Gucci's 2017 cruise show won't take much cruising – at least, not for British press. The innately Italian house, founded in Florence, based in Milan and helmed by the Rome-born Alessandro Michele, has chosen to present its next pre-spring collection in London, with the show slated for the middle of next year.

Why London? Why not. “London is hot” said François-Henri Pinault back in 2013, after buying a majority stake in Christopher Kane's business. He has also made English the official language of Kering (the Pinault family own 40 per cent of said company through their Artémis Group). More telling than designer investments and the lingo, though, is the matter of cold, hard cash. According to Bain & Company, London's appetite for luxury is exceeded only by that of Paris or New York, while the UK as a whole comes third after America and China in the luxury-sales stakes, much the result of international tourism. In an apt, if rather unpleasant, illustration of that lust for luxe, earlier this month Gucci's Sloane Street store was ram-raided, with thieves stealing up to £100,000-worth of goods. They focused their attention on Gucci's desirable new Dionysus handbag, a retail hit since Michele introduced it in his debut womenswear show in February.

It's interesting to chart the ever-peripatetic cruise shows as indications of current retail climates. They're going where the money is – and where the clients are, too. The audiences of these shows are packed primarily with them, rather than with press or celebrities – real women who really wear these clothes, and spend really, really high amounts to do so. They're calling the shots: that's why fashion houses are ferrying themselves to New York or California – or even Tokyo. Dior showed there last December, and while a pamphlet detailed stuff such as Dior's creation of dresses for Princess Michiko, or for Margot Fonteyn's 1954 performance of Madame Butterfly, I suspect it was the creation of dresses for a lucrative seam of current Dior clients that motivated the move. They were out in force in Tokyo's audience of 1,400.

It's worth noting that Dior's first cruise show since 2008 was in Monte Carlo in 2013; Louis Vuitton also showed there last year.

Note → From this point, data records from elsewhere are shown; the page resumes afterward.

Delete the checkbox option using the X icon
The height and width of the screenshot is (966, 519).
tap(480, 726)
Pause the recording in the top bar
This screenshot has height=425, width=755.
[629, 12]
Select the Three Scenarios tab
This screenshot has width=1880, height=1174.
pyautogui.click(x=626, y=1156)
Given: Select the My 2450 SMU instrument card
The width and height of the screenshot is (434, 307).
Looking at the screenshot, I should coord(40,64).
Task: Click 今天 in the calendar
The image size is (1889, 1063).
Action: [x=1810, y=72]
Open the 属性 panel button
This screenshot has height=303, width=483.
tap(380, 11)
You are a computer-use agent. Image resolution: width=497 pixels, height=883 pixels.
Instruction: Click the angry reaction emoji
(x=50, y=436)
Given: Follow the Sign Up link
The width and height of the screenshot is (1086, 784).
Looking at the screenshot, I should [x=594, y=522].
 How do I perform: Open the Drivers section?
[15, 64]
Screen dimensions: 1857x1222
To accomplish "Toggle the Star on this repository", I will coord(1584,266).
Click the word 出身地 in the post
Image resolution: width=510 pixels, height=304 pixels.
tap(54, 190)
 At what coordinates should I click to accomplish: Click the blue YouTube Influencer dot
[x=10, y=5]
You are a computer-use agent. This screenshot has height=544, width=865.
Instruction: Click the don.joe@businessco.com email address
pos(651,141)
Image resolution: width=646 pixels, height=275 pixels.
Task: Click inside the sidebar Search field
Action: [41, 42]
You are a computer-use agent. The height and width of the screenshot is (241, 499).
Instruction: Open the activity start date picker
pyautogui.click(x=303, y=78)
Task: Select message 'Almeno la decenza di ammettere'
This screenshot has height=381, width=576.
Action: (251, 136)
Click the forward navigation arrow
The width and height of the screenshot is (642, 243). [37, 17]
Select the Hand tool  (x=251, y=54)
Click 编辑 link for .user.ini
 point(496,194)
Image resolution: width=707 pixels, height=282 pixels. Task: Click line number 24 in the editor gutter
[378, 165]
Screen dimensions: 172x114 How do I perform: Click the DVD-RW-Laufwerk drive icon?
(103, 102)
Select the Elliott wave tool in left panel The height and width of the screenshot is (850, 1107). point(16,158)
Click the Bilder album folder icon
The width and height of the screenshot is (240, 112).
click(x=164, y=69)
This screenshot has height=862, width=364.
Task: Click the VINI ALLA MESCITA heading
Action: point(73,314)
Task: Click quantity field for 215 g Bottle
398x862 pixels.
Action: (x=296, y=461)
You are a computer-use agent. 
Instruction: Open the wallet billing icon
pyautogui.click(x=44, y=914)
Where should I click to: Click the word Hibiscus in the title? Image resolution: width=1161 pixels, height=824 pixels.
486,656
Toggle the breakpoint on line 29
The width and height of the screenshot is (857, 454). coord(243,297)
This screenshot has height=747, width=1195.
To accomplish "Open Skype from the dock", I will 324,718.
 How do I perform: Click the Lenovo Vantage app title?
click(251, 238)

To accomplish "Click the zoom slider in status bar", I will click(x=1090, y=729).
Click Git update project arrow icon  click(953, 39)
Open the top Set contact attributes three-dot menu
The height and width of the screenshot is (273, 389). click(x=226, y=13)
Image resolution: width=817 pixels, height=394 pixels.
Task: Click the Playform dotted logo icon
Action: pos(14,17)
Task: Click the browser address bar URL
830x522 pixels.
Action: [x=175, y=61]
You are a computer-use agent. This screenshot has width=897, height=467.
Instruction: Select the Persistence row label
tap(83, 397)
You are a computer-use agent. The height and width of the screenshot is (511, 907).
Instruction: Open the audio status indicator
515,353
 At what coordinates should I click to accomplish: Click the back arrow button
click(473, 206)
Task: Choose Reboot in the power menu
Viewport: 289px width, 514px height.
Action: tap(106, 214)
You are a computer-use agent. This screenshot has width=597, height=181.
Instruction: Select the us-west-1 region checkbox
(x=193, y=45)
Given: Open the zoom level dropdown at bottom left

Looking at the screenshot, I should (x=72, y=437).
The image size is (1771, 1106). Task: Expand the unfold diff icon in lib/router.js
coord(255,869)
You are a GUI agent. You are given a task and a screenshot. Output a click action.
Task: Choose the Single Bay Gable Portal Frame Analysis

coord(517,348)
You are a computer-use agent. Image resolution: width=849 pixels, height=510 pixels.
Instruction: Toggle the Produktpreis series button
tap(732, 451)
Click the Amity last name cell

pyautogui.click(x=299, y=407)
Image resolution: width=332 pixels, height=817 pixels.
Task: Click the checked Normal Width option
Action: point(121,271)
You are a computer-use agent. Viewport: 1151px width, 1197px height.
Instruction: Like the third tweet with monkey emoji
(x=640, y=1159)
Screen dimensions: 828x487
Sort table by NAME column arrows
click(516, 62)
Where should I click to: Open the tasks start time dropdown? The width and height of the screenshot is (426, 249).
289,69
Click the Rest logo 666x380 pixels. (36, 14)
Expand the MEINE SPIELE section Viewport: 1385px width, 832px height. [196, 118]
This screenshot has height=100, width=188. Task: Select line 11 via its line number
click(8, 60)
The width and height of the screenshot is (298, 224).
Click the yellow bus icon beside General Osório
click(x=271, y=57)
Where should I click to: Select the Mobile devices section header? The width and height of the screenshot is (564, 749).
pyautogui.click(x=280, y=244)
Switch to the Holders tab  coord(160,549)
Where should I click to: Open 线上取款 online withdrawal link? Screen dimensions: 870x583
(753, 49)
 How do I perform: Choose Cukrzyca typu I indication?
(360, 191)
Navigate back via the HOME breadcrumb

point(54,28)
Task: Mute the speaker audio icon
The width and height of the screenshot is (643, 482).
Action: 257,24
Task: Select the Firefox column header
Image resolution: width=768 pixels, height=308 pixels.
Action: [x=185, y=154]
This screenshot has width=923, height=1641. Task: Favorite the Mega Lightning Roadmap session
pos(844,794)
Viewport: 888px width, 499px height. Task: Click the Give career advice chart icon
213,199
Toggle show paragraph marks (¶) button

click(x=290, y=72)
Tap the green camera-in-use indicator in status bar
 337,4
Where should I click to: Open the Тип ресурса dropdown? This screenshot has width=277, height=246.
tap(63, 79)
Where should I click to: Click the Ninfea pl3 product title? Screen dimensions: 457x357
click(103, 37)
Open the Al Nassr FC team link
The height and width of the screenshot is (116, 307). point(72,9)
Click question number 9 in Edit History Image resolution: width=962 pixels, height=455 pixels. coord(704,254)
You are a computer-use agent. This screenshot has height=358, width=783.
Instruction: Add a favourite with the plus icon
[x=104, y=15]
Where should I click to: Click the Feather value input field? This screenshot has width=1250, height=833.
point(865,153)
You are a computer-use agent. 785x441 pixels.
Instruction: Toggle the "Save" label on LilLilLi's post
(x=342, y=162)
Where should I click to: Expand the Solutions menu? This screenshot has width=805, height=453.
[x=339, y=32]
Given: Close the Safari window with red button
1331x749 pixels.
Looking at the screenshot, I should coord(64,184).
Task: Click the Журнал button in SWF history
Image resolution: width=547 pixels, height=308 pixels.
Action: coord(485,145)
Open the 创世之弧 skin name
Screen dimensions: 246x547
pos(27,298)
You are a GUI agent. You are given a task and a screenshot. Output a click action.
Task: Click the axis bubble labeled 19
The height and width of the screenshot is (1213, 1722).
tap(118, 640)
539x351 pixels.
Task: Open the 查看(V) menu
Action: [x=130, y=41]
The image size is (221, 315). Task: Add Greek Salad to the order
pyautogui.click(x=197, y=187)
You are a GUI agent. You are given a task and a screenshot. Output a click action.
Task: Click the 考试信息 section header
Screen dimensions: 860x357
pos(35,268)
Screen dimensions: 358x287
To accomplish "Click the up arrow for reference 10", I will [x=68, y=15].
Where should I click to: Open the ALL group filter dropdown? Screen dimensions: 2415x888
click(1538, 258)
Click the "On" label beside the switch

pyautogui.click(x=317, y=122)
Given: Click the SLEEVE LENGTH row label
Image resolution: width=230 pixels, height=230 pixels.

Fashion houses claim to theme their cruises around the creative – a Tokyo venue for a Manga-inspired Dior show, California for Vuitton's take on Americana. The pint-sized principality of Monaco is, to be fair, not especially rich in inspiration. It's cash-rich, though, built around multiple casinos (where you make money, in theory) and even more multiple boutiques (where you spend it, again in theory). I'm not expecting beefeaters on Gucci's cruise catwalk: London is evidently looked on with the same eyes as Monaco. And said eyes have pound signs flashing in them.